L’attore e regista teatrale Pippo Di Marca è morto in mattinata a Roma dopo essere precipitato dal terrazzo della sua abitazione in via di San Francesco a Ripa, nel cuore di Trastevere. Aveva 86 anni.
Il dramma si è consumato in pochi istanti, intorno alle ore 8.20. Per l’attore, la caduta dal quarto piano si è rivelata subito fatale. Sul posto sono intervenuti gli agenti del Commissariato di Trastevere e della Polizia Scientifica, che hanno avviato gli accertamenti e circoscritto l’area. La pista della violenza è già stata esclusa dagli investigatori.
Mentre l’area dell’impatto veniva delimitata in attesa dell’arrivo della polizia mortuaria, la strada si è divisa tra la commozione dei residenti e la routine del quartiere. Da un lato la disperazione del figlio dell’artista, seduto all’incrocio con viale Trastevere e confortato dai conoscenti; dall’altro la vita turistica proseguita quasi senza sosta, con i tavolini dei bar affollati a pochissimi metri dalla scena.

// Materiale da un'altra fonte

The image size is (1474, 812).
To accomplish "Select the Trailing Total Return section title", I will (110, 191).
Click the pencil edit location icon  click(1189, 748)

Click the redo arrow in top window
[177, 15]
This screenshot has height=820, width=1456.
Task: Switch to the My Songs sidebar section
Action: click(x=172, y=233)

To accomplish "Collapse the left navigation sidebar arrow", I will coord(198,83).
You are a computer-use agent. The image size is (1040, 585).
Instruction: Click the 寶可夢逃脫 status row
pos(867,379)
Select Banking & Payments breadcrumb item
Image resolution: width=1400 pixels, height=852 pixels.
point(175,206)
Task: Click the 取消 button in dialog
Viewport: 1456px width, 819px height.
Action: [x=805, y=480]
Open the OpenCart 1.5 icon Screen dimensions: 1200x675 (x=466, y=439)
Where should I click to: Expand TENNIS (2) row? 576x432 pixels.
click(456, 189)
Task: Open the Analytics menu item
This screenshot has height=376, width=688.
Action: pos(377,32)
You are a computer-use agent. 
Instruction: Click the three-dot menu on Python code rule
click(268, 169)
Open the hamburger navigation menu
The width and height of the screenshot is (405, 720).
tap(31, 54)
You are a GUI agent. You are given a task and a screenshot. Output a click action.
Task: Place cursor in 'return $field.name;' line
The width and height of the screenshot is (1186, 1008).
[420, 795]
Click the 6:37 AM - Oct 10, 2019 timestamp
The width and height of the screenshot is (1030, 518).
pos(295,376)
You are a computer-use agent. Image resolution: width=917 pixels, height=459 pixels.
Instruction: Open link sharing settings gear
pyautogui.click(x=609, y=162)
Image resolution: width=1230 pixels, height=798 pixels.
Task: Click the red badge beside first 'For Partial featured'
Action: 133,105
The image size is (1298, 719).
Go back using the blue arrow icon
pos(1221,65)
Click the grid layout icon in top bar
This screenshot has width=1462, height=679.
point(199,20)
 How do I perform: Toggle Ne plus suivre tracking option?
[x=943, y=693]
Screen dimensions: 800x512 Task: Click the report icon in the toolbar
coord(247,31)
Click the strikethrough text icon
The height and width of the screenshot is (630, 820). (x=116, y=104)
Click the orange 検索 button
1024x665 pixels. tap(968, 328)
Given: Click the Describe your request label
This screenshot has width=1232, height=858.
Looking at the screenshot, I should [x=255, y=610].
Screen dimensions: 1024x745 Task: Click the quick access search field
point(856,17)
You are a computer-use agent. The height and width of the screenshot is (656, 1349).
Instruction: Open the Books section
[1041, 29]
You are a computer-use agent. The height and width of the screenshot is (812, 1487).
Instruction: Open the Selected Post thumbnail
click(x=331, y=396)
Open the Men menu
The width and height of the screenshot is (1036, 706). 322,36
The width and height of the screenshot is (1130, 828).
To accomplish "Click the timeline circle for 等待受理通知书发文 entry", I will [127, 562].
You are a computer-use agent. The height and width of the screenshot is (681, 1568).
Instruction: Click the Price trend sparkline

Regista, attore, drammaturgo e saggista di origini siciliane, Pippo Di Marca è stato una figura centrale della neoavanguardia teatrale italiana. Spinto dalla lezione di maestri come Carmelo Bene, Marcel Duchamp e Samuel Beckett, ha dedicato oltre cinquant’anni di carriera alla sperimentazione e alla ricerca di un linguaggio scenico libero da schemi tradizionali.
Fondatore del Meta-Teatro — spazio e compagnia diventati punto di riferimento per la scena contemporanea — ha riletto i grandi classici, da Shakespeare a Joyce fino a Bolaño, ed è stato autore di numerosi saggi teorici sullo stato dell’arte teatrale.